[Exercise prompt]: Report every line of the data where the string "field" appears.

---

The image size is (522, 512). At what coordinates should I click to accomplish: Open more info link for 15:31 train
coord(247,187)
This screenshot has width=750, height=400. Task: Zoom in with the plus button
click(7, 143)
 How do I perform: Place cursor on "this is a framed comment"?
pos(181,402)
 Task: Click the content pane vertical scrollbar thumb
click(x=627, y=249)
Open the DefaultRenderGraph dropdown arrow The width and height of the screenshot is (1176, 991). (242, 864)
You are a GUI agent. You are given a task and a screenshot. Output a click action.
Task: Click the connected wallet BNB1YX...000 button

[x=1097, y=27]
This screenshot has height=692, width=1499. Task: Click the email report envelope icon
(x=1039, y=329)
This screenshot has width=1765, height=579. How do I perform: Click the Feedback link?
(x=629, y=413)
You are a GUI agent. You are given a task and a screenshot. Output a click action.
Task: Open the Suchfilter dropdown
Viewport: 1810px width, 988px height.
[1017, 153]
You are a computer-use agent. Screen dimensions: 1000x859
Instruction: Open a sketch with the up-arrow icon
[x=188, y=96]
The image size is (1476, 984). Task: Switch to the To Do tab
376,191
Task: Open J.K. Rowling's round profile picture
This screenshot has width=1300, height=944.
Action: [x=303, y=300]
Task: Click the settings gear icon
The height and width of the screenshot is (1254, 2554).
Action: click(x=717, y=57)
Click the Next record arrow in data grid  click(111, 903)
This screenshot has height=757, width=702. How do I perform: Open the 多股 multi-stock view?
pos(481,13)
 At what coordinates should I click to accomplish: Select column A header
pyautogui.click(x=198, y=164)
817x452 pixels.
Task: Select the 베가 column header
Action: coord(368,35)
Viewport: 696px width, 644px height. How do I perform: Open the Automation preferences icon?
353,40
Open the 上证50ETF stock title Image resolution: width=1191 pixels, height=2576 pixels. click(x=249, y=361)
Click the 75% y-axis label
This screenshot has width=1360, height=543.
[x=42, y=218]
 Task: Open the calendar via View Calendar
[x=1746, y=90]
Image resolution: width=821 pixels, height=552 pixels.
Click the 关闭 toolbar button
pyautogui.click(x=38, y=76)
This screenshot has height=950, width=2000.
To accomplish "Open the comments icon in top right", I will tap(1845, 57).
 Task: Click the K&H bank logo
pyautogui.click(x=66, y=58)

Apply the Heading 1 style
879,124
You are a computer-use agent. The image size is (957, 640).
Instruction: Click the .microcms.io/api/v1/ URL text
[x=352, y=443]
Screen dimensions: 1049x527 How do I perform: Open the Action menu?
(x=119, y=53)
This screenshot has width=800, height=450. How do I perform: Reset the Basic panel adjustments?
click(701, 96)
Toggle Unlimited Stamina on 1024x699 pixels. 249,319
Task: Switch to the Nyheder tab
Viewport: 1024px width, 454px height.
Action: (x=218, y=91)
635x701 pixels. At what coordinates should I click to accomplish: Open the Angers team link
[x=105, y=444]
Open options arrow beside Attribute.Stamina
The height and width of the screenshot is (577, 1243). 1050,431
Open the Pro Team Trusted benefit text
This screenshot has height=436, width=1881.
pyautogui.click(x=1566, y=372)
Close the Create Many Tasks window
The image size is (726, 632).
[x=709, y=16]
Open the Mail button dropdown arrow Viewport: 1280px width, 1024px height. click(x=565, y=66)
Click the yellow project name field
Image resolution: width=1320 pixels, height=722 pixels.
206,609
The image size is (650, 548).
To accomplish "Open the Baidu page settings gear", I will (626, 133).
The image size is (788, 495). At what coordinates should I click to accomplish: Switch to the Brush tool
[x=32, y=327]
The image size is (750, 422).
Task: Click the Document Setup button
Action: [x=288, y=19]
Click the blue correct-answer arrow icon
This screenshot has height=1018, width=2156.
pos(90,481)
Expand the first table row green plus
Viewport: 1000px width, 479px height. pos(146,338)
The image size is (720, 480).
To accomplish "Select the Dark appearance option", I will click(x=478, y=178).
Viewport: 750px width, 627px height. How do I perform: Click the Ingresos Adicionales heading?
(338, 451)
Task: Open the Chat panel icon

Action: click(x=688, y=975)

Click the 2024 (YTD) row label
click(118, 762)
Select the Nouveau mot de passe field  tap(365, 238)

---

[Result below]:
Click the yellow project name field
Select the Nouveau mot de passe field  tap(365, 238)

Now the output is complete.